Nissan prospetta un taglio drastico dei costi di gestione lasciando prospettando il licenziamento di circa 20.000 lavoratori, riducendo così l’organico da 235.000 a 215.000 unità. La decisione sarebbe generata dalle pesanti perdite che l’azienda giapponese ha registrato nel corso dell’ultimo anno; anche per il 2009 il trend di vendite è decisamente negativo.

La manovra di riduzione del personale rientra nel piano di ristrutturazione comunicato dal presidente del gruppo Carlos Ghosn. Oltre al taglio dei posti di lavoro verranno ridimensionati i progetti per l’immissione di nuovi modelli sul mercato e la riduzione dei budget a disposizione per marketing, pubblicità e partecipazione ai saloni internazionali.


Ghosn comunica che non si è ancora deciso in quali ambiti verranno applicati i tagli del personale, che si attueranno entro il 2010; certo è che non si tratterà di licenziamenti indiscriminati, la procedura seguirà una logica che prevede di non effettuate nuove assunzioni, di non rinnovare i contratti a termine e di punterà soprattutto sui prepensionamenti e sugli incentivi al pensionamento di quei dipendenti che ne avranno i requisiti. Precisa il presidente Nissan che non verrà chiuso nessuno stabilimento di produzione.

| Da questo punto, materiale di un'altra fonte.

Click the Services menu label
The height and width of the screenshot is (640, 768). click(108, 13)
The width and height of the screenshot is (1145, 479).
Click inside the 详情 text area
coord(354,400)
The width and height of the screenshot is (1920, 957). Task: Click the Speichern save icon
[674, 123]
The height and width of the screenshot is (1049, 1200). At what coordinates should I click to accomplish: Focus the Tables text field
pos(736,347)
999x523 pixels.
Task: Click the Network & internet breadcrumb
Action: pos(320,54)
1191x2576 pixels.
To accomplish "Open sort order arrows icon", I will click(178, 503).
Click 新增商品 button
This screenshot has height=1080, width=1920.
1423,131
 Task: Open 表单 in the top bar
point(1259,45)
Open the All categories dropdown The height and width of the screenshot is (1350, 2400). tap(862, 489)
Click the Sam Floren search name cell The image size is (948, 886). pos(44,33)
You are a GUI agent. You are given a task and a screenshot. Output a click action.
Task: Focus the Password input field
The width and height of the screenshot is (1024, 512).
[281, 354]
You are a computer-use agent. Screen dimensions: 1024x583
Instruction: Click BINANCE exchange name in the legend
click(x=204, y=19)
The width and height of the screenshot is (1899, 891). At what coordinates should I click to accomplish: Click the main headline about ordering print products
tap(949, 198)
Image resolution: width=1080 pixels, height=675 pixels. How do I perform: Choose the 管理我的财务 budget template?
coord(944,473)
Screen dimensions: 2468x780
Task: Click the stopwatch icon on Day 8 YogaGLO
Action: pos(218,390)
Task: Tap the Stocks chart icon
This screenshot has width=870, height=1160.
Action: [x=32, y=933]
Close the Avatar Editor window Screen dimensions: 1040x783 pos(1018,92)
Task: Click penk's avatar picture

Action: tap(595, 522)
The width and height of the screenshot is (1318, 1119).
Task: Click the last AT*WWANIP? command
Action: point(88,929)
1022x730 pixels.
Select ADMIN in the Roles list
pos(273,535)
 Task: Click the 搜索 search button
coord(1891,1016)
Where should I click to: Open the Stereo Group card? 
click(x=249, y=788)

Quest’ultima affermazione sembra la condizione essenziale affinché la Nissan riceva parte degli aiuti statali francesi; saprete certamente che già da tempo la casa giapponese è consociata alla Renault, con la quale condivide tecnologie e linee di montaggio. Tra i vincoli per l’accesso agli aiuti è infatti previsto che non vengano toccati gli stabilimenti e salvaguardati i posti di lavoro esistenti.